═════ Excerpt
The last time my father and I attended a tea party, my stuffed cat Aida was the guest of honor and the tea was served in Beatrix Potter Peter Rabbit teacups. Politics certainly wasn’t a conversation topic. Twenty-something years later, I’ve become a Liberal while my father is a Libertarian. And instead of doilies and cucumber sandwiches, the tea parties of 2010 are serving discord and controversy. One lump or two?

When my mother called and asked me to accompany my father to the Tax Day Tea Party in Washington, D.C., I tried to come up with any excuse to avoid the event: I would stand out as a leftist lamb amongst a pack of rabid wolves; I didn’t want to be mistaken for one of those people; I might catch whatever was wrong with those racist, homophobic, mouth-breathing miscreants.

But then I remembered a few things my father had done for me. When I was 8 years old and wanted to enter a race two hours from where we lived, my father not only drove me there and paid the registration fee (which I now know we really couldn’t afford), he ran with me—until he couldn’t keep up. When I stopped to wait for him, he urged me on and promised to meet me at the finish line. When I decided I wanted to be an artist, he told my grandmother to send art supplies for Christmas. When I started a collection of lizards, snakes and other creepy-crawlies, he spent hours building Plexiglass terrariums and even fitted his favorite wooden tool box with a screened lid to transport my herpetological captives. Not to mention the whole feeding, clothing and sheltering thing.

Compared to all that, what was one political rally? Sure, I’d have to listen to his seemingly endless recap of Fox News’ programming and somehow put up with him grinning and nodding in approval to every sign and speech for hours on end, but I kind of owed him. We haven’t always seen eye to eye, but we’ve existed in comfortable disagreement, as families do. He barely raised an eyebrow when I took to wearing fishnet stockings and piercing my face, and he listened in good humor when I tried to convince him the Reverend Horton Heat wasn’t all that different from Hank Williams. When I got kicked out of culinary school, he picked me up at the airport without a word of disappointment and never once fired a single bullet at the many drugged-out, unemployed, “when my band makes it big” boyfriends I brought home—even though we both know he wanted to.

So hey, I decided, I’m going to do something for dad for a change. Besides, I couldn’t deny wanting to see what took place at those tea parties. Maybe I’d luck out and hear or see those jackasses doing something outrageous, something to prove to my dad that I was right and, of course, intellectually superior to “those people.”
Upon arriving in D.C., we were immediately greeted by protesters carrying signs—signs bearing caricatures of President Obama, his African-American features grossly exaggerated, and all manner of slogans. Some were fairly tame, others cringe-worthy. “Tax and spend has got to end”; “I will not be a citizen of the USSA”; “Recycle Congress”; “Welfare Drug Testing”; “Keep it up jokers, Obamacare does not cover tar and feathers.”
══════════
▶ [Stated exercise]: Please rewrite the stretch of the Tea Party essay from "When my mother" through "homophobic, mouth-breathing miscreants.", swapping "rabid wolves" for "hungry wolves".
═════ Data
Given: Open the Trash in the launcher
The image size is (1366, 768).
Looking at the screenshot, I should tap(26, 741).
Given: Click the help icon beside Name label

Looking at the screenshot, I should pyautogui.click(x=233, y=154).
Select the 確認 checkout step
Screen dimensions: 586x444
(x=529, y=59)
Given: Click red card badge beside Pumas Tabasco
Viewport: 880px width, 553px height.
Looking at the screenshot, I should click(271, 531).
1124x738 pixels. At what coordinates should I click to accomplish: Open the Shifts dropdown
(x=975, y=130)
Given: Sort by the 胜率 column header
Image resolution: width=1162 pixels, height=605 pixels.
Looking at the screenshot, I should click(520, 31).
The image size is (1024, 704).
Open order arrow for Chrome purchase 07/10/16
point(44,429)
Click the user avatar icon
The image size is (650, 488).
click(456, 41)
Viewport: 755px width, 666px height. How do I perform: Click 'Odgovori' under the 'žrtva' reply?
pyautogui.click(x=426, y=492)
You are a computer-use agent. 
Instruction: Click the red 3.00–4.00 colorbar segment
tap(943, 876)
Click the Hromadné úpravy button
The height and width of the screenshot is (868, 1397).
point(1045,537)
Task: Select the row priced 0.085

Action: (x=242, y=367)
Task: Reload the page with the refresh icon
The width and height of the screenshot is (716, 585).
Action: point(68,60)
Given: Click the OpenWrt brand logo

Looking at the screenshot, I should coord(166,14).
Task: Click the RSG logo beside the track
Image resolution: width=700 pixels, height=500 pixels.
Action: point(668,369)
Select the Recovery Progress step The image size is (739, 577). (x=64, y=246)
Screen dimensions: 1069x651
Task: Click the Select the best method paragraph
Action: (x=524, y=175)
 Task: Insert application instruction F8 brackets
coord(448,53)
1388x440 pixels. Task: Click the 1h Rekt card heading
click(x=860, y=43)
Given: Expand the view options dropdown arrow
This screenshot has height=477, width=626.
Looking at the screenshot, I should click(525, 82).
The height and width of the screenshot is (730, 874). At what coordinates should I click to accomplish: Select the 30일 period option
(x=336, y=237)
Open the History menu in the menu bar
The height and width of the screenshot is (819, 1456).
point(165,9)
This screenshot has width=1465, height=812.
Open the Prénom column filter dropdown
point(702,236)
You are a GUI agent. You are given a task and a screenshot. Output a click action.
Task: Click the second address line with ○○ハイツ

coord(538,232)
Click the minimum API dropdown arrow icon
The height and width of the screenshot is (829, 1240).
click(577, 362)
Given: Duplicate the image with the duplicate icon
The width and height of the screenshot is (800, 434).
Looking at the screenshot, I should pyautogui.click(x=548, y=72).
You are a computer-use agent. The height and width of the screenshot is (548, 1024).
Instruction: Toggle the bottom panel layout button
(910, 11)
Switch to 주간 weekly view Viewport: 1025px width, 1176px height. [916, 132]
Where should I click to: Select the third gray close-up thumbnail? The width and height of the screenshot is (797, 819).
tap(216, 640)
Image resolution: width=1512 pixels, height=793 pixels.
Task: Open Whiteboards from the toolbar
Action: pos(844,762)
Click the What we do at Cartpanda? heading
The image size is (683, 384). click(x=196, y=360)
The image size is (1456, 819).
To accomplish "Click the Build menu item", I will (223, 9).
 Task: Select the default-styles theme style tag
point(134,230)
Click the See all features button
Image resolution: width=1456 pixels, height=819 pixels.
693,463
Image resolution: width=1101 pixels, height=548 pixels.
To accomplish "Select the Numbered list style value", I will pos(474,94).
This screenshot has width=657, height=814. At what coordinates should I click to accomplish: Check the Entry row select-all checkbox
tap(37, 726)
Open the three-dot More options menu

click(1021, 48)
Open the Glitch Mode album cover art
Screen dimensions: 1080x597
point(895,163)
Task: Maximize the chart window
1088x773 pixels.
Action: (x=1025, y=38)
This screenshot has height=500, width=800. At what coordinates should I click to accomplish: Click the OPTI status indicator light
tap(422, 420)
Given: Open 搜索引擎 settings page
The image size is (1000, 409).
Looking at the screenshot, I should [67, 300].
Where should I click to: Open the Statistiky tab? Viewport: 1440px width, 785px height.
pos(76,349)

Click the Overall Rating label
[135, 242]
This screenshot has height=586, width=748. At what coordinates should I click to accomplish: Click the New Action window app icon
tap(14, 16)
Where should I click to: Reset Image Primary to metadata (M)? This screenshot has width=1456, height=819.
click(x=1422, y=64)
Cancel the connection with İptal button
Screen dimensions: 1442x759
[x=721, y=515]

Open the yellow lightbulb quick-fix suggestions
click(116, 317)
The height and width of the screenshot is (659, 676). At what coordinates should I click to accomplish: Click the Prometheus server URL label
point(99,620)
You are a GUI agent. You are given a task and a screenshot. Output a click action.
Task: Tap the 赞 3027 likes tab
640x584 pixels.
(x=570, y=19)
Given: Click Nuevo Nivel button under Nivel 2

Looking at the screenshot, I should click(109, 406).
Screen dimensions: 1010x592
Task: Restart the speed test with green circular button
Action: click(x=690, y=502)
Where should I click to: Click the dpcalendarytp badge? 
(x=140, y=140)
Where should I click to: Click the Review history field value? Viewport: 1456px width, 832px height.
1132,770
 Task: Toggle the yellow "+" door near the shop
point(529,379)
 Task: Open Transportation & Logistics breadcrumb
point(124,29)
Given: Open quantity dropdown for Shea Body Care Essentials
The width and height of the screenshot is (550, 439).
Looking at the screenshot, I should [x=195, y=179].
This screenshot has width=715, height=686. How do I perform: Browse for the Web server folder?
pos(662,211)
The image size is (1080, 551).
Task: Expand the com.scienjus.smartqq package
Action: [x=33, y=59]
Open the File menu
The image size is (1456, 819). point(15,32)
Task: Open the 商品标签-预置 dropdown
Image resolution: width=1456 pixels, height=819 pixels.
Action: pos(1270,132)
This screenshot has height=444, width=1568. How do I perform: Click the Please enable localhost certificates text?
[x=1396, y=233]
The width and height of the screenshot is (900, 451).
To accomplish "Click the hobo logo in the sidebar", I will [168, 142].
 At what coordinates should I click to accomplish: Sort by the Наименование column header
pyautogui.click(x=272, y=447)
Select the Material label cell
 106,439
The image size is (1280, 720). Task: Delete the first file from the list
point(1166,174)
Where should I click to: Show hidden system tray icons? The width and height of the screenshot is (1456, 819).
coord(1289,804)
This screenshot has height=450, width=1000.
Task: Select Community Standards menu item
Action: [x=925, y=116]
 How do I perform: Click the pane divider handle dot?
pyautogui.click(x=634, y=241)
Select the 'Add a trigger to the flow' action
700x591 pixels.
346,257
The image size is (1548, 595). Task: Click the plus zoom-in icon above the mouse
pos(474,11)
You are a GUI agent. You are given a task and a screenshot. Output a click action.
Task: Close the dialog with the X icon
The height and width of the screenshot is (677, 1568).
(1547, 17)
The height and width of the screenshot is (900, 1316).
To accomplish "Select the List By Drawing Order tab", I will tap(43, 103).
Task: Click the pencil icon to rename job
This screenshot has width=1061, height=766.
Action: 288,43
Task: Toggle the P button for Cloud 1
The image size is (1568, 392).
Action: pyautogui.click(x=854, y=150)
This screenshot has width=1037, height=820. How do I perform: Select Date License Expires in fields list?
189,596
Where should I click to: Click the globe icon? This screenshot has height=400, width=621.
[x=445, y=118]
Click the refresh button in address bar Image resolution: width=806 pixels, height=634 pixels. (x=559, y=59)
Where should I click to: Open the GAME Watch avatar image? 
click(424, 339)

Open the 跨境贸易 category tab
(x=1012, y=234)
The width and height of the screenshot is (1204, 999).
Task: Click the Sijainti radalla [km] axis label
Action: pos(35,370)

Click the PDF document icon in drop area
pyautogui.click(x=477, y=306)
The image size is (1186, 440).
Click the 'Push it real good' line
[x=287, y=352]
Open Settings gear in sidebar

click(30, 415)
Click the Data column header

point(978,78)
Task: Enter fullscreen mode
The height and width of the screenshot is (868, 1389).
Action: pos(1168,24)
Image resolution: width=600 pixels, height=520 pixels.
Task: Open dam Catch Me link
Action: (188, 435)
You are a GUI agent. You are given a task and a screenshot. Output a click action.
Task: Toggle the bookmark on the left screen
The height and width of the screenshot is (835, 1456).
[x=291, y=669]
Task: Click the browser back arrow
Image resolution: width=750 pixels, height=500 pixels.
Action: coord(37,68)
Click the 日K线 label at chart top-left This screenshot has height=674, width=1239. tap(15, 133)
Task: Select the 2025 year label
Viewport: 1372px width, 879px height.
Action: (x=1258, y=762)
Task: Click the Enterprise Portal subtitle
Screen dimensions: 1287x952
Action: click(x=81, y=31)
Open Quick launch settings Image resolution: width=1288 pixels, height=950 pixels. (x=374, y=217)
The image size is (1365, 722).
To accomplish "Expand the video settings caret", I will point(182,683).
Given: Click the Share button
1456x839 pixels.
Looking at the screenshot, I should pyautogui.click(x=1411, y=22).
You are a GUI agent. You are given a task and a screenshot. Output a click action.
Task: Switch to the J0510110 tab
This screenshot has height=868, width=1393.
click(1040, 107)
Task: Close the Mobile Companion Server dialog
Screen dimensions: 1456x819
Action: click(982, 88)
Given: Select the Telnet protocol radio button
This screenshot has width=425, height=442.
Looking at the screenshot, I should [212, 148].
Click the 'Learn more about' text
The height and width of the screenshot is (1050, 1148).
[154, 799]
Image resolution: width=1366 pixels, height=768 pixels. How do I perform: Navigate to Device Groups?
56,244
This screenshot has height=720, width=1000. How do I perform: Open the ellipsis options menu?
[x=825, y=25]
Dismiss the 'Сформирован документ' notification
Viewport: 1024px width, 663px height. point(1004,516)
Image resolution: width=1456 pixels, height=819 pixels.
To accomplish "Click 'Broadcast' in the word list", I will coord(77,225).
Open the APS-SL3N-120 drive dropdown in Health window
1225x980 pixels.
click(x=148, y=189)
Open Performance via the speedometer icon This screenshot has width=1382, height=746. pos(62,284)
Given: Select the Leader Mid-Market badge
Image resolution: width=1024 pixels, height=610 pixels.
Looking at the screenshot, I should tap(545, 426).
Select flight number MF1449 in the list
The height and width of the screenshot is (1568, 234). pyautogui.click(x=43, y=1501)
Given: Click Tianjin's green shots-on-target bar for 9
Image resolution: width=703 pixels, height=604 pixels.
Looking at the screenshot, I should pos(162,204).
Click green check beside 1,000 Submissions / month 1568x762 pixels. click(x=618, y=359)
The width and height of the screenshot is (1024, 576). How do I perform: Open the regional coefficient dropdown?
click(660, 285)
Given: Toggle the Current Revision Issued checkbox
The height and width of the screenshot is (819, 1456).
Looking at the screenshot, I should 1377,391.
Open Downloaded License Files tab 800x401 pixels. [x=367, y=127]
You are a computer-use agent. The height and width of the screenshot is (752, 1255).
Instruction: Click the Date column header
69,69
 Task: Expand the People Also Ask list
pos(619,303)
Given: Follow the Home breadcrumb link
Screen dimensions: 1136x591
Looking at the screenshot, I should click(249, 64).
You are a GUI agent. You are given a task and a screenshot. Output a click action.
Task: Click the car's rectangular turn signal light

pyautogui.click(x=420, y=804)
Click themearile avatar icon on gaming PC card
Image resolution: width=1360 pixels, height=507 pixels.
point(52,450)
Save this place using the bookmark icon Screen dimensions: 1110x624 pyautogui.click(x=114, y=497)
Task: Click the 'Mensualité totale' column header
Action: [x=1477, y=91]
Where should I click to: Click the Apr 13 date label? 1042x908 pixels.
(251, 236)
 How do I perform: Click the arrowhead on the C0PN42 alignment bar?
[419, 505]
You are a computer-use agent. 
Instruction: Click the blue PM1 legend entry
══════════
▶ [Solution for this problem]:
When my mother called and asked me to accompany my father to the Tax Day Tea Party in Washington, D.C., I tried to come up with any excuse to avoid the event: I would stand out as a leftist lamb amongst a pack of hungry wolves; I didn’t want to be mistaken for one of those people; I might catch whatever was wrong with those racist, homophobic, mouth-breathing miscreants.